— DO THIS —
Write the next part of the mailing-list reply about libpq compression, starting right after its last line.

— PAGE —

········

Re: libpq compression

From: Tomas Vondra <tomas(dot)vondra(at)enterprisedb(dot)com>
To: Robert Haas <robertmhaas(at)gmail(dot)com>, Daniil Zakhlystov <usernamedt(at)yandex-team(dot)ru>
Cc: Konstantin Knizhnik <k(dot)knizhnik(at)postgrespro(dot)ru>, Denis Smirnov <sd(at)arenadata(dot)io>, Andrey Borodin <x4mmm(at)yandex-team(dot)ru>, PostgreSQL Hackers <pgsql-hackers(at)lists(dot)postgresql(dot)org>
Subject: Re: libpq compression
Date: 2020-12-22 18:15:23
Message-ID: d889e3a2-d3f4-3f8e-aa81-c142e32ddf57@enterprisedb.com
Views: Raw Message | Whole Thread | Download mbox | Resend email
Thread:
Lists: pgsql-hackers

On 12/22/20 6:56 PM, Robert Haas wrote:
> On Tue, Dec 22, 2020 at 6:24 AM Daniil Zakhlystov
> <usernamedt(at)yandex-team(dot)ru> wrote:
>> When using bidirectional compression, Postgres resource usage correlates with the selected compression level. For example, here is the Postgresql application memory usage:
>>
>> No compression - 1.2 GiB
>>
>> ZSTD
>> zstd:1 - 1.4 GiB
>> zstd:7 - 4.0 GiB
>> zstd:13 - 17.7 GiB
>> zstd:19 - 56.3 GiB
>> zstd:20 - 109.8 GiB - did not succeed
>> zstd:21, zstd:22 > 140 GiB
>> Postgres process crashes (out of memory)

········

— STORED DATA —

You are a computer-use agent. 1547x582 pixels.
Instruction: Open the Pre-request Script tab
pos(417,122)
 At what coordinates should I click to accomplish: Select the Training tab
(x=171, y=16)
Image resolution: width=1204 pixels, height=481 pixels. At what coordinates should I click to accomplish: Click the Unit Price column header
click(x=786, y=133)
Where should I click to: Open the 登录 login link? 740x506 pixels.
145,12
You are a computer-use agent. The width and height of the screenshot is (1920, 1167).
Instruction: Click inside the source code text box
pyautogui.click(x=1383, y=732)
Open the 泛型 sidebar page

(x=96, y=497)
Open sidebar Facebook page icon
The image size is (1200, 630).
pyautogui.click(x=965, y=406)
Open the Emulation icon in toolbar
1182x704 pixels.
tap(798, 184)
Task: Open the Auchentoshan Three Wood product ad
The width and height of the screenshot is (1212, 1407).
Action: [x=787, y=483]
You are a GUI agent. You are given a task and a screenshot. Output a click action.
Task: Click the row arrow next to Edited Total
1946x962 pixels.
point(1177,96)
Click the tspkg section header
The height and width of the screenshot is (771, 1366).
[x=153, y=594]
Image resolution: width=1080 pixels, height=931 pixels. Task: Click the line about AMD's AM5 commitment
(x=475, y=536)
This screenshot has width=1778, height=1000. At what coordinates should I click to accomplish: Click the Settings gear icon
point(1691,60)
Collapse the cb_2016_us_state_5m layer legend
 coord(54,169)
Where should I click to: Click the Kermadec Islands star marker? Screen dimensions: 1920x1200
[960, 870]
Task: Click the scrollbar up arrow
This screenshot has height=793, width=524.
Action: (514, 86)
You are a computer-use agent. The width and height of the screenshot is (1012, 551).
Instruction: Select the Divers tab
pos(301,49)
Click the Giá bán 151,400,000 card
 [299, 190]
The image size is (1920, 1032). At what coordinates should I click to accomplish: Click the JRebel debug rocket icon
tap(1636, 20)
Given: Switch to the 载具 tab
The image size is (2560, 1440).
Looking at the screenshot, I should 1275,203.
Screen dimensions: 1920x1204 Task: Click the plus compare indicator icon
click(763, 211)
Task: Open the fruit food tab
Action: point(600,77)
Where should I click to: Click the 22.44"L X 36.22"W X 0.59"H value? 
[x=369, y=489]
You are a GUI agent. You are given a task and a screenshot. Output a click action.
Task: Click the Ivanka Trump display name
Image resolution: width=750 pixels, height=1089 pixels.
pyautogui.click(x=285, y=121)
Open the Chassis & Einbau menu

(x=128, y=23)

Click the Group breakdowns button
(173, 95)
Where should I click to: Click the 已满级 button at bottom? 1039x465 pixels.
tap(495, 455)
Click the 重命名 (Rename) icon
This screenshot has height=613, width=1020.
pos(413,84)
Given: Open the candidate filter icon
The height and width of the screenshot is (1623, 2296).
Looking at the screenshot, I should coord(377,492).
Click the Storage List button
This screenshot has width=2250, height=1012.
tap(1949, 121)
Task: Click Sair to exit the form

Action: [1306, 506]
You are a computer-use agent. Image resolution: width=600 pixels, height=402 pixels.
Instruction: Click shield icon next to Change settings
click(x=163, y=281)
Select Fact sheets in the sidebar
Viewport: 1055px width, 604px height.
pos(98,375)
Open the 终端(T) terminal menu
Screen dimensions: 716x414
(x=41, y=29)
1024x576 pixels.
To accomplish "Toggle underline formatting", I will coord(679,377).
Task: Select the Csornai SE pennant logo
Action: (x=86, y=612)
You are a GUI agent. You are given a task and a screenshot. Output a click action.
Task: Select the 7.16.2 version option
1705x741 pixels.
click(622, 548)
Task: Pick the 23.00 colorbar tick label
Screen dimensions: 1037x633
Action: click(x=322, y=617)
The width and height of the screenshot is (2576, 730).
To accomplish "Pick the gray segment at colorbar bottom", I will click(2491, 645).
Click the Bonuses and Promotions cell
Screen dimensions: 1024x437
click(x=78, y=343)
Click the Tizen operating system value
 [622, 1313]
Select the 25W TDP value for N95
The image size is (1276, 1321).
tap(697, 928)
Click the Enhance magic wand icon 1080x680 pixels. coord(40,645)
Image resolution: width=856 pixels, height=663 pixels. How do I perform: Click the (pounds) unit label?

········

— RESULT FOR THIS TASK —
>
> Good grief. So, suppose we add compression and support zstd. Then, can
> unprivileged user capable of connecting to the database can negotiate
> for zstd level 1 and then choose to actually send data compressed at
> zstd level 22, crashing the server if it doesn't have a crapton of
> memory? Honestly, I wouldn't blame somebody for filing a CVE if we
> allowed that sort of thing to happen. I'm not sure what the solution
> is, but we can't leave a way for a malicious client to consume 140GB
> of memory on the server *per connection*. I assumed decompression
> memory was going to measured in kB or MB, not GB. Honestly, even at
> say L7, if you've got max_connections=100 and a user who wants to make
> trouble, you have a really big problem.
>
> Perhaps I'm being too pessimistic here, but man that's a lot of memory.
>

Maybe I'm just confused, but my assumption was this means there's a
memory leak somewhere - that we're not resetting/freeing some piece of
memory, or so. Why would zstd need so much memory? It seems like a
pretty serious disadvantage, so how could it become so popular?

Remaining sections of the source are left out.